┌─ PASSAGE SHOWN
Genachowski to Hill: Repacking Will Leave Room for Mobile DTV

FCC Chairman Julius Genachowski said Monday that
the FCC's repacking of TV stations after spectrum incentive auctions would not
compromise their ability to deliver mobile DTV.

That its proposal to move TV station political
files online was simply part of a larger effort to move files from paper to
digital, and promised to look into reports that the FCC was denying an
inordinate number of Freedom of Information Requests or had dramatically
increased the number of highly paid staffers between 2008 and 2009.

Those
were just some of the highlights from a wide-ranging discussion of FCC issues,
budgetary and otherwise at a House Financial Services and General Government
subcommittee hearing Monday on the FCC's budget.
└─
┌─ RECORDS SUPPLIED
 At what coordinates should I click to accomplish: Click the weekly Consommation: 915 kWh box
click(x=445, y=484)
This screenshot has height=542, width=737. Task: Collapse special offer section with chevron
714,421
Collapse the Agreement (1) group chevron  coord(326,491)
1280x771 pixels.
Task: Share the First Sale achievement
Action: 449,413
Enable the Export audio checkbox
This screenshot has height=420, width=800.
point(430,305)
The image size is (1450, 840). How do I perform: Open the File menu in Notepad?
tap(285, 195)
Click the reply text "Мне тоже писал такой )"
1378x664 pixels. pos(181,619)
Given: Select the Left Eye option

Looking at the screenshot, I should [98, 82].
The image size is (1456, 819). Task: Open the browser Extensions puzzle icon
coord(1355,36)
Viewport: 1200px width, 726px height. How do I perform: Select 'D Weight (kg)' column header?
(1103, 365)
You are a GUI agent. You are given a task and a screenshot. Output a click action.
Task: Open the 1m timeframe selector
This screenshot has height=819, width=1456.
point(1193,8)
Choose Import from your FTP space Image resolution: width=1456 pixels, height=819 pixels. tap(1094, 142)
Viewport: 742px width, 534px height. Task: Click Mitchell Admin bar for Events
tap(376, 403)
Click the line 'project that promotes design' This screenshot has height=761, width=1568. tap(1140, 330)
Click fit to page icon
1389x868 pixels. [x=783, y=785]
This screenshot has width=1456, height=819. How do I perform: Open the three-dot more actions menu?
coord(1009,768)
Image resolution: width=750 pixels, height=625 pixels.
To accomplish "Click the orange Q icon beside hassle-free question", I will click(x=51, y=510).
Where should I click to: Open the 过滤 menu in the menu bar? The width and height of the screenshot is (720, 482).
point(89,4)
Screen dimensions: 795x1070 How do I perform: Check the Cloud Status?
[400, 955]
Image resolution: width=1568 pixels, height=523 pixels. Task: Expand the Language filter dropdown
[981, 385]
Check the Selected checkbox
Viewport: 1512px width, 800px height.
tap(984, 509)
└─
WRITTEN REQUEST A:
Answer these about the FCC budget hearing article:
(i) According to Genachowski, what would the repacking of TV stations after spectrum incentive auctions not compromise?
(ii) What larger effort was the proposal to move TV station political files online said to be part of?
(iii) Which subcommittee held Monday's hearing on the FCC's budget?
WRITTEN REQUEST B: Carry the FCC budget hearing article forward from its final sentence.

WRITTEN RESPONSE A:
(i) The stations' ability to deliver mobile DTV.
(ii) A larger effort to move files from paper to digital.
(iii) The House Financial Services and General Government subcommittee.

WRITTEN RESPONSE B:
Genachowski
was asked by Rep. Kevin Yoder (R-Kan.) what steps the FCC was taking to insure
that when it repacks stations to free up larger swaths of spectrum for auction
it does not compromise broadcasters' ability to deliver mobile DTV, including
important local news and information. Genachowski said he had given
broadcasters those assurances. He said the FCC was encouraging innovative uses
of spectrum, that broadcasters had the flexibility to provide the service, and
that the marketplace would decide whether mobile DTV would be a success.

Commissioner
Robert McDowell, who was also on hand to talk budget, though he does not
participate in its crafting, used some of his time to caution Congress about
the FCC's proposal to put station political files online. "Where are the
equities in singling out only television broadcasters for such disclosure
requirements when political campaigns spend money on a plethora of outlets to
contact and influence voters," he said in prepared testimony.

The
issue took up much of the early portion of the hearing as Subcommittee Chair
Rep. Jo Ann Emerson (R-Mo.) pressed the chairman on why the FCC was spending
time on the issue when it had other things, like Universal Service Reform and
spectrum auctions to deal with.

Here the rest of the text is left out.